・粘りつけ式:モウセンゴケ、ムシトリスミレ、ドロソフィルム、ビブリス、ロリドゥラ、イビセラなど。
葉の縁や表面にネバネバした粘液がついた腺毛が生えている。虫の羽や足がくっつくと、消化液が出てきてそのままじわりじわりと溶かされてしまう。最後は吸収されて黒い点のようになるそうだ。恐ろしや。
ドロセラ・システィフロラ(Drosera cistiflora) 南アフリカ産の塊根モウセンゴケ(画像提供:木谷美咲)
捕虫葉を拡大して見ると、腺毛の先に水滴のような粘液が付いている。これが朝露のようにキラキラしてとてもきれい。思わず触りたくなってしまうが、虫も同じような気持ちになるのだろうか。マニアはこのように部分部分を拡大し、“ミクロ”目線で見る人も多いらしい。
水滴のように見える部分が粘液 。食虫植物にはあまり臭いものはないが「ドロソフィルム」はなかなか強烈だそう。(ケモノ臭さ+死骸が腐った臭さ+青臭さ)÷3=近所迷惑になるぐらいの臭さ、だとか。
可愛いらしい花を咲かせるムシトリスミレ。これも食虫植物とは驚きだが、下にある葉の部分で虫を捕まえるそう。綺麗な花で虫をおびき寄せているのだろうか。
木谷さん「一つの植物の中に“天国と地獄”があります。なんというか因果を感じさせますね」
コスモスのような花を咲かせる「ビブリス」。「とてもきれいな植物ですが、線状の葉で虫を捕まえまし。 こんなに繊細なのに食虫植物なんですね~! 素晴らしい!」と興奮気味な木谷さん。この可憐さと残忍さのギャップに萌える。分かる気がする。
ツノゴマ科の「イビセラ・ルテア」。英語では“デビル・プランツ”、日本語では“悪魔の爪”、“旅人泣かせ”とも呼ばれる。木谷さんが実際に実を持ってきてくれたが、先端から2本の鋭く大きな鉤状の角が生えている上に、果実全体にも細かいトゲが沢山生えている。確かにこれを踏んだら泣く。なんて凶悪な形なんだろう。
木谷さん「ある意味食虫植物“らしい”形です。神経に触るというか、感覚を刺激する形ですよね」
また、食虫植物の学名は「ドロセラ・システィフロラ」、「ドロセラ・スコルピオイデス」などまるで呪文のよう。和名がないものも多いらしいが、学名での呼び名もミステリアスで素敵に思える。
・吸い込み式:ミミカキグサ類、タヌキモ類。
水中や土中に伸びた地下茎に低圧状態の小さい袋を持つ。
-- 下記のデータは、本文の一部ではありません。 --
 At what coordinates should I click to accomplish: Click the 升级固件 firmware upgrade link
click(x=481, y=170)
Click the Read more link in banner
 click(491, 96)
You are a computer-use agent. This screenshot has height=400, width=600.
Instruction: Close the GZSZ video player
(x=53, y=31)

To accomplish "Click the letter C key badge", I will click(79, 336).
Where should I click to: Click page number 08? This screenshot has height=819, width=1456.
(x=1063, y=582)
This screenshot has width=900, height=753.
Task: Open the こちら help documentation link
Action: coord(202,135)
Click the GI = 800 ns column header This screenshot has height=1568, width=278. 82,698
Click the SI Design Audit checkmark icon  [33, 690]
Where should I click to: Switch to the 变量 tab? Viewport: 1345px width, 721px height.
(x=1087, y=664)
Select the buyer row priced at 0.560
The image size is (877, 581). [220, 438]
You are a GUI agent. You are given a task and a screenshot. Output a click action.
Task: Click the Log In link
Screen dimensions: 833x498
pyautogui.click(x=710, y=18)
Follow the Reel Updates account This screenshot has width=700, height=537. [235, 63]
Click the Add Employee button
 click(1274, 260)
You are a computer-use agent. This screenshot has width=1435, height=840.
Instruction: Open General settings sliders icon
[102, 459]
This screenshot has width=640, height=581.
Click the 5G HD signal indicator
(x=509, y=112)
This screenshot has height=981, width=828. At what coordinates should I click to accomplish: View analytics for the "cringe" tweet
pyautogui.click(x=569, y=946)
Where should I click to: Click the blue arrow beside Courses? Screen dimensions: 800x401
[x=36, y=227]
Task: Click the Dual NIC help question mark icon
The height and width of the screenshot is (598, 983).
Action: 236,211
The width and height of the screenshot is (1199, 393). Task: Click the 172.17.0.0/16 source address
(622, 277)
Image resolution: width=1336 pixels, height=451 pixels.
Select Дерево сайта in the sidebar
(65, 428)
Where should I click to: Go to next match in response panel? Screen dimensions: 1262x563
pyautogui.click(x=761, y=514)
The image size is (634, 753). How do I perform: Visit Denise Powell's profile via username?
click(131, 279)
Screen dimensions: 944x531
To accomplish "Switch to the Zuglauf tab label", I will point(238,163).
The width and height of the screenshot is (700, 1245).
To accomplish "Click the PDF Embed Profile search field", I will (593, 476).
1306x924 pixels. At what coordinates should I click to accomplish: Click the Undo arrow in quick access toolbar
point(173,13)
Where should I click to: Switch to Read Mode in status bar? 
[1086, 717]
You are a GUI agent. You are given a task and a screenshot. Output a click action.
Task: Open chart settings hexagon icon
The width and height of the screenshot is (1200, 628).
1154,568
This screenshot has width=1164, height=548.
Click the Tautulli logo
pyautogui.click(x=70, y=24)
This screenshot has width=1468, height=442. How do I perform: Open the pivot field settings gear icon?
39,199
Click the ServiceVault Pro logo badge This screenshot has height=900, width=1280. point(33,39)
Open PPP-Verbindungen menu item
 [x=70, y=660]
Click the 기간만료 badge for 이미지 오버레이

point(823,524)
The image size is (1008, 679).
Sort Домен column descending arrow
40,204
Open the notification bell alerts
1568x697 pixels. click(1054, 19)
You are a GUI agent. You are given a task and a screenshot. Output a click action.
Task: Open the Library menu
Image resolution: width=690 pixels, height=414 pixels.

袋の入り口にあるトゲに虫やプランクトンが触れることにより、袋のドアが開きスポイトのように水と一緒に虫を吸い込んでしまう。
まるで立てた耳かきのように見える「ミミカキグサ」や、ウサギそっくりな白い花を咲かせる「ウサギゴケ」。ウサギゴケの花は本当にかわいらしい。
・迷路誘導式:ゲンセリア属。
食虫植物の罠の中でもかなり複雑な仕組みだそう。逆Y字の細かい管状になった葉が、地面の下に迷路のように広がる。そこに迷い込んだ虫を消化室へ誘い入れる。一度入ると出てこられない恐怖の地下迷路だ。
あの手この手で虫を食べる食虫植物だが、逆にバッタなどの虫に食べられてしまうこともあるとか。自然の世界は厳しいのだ。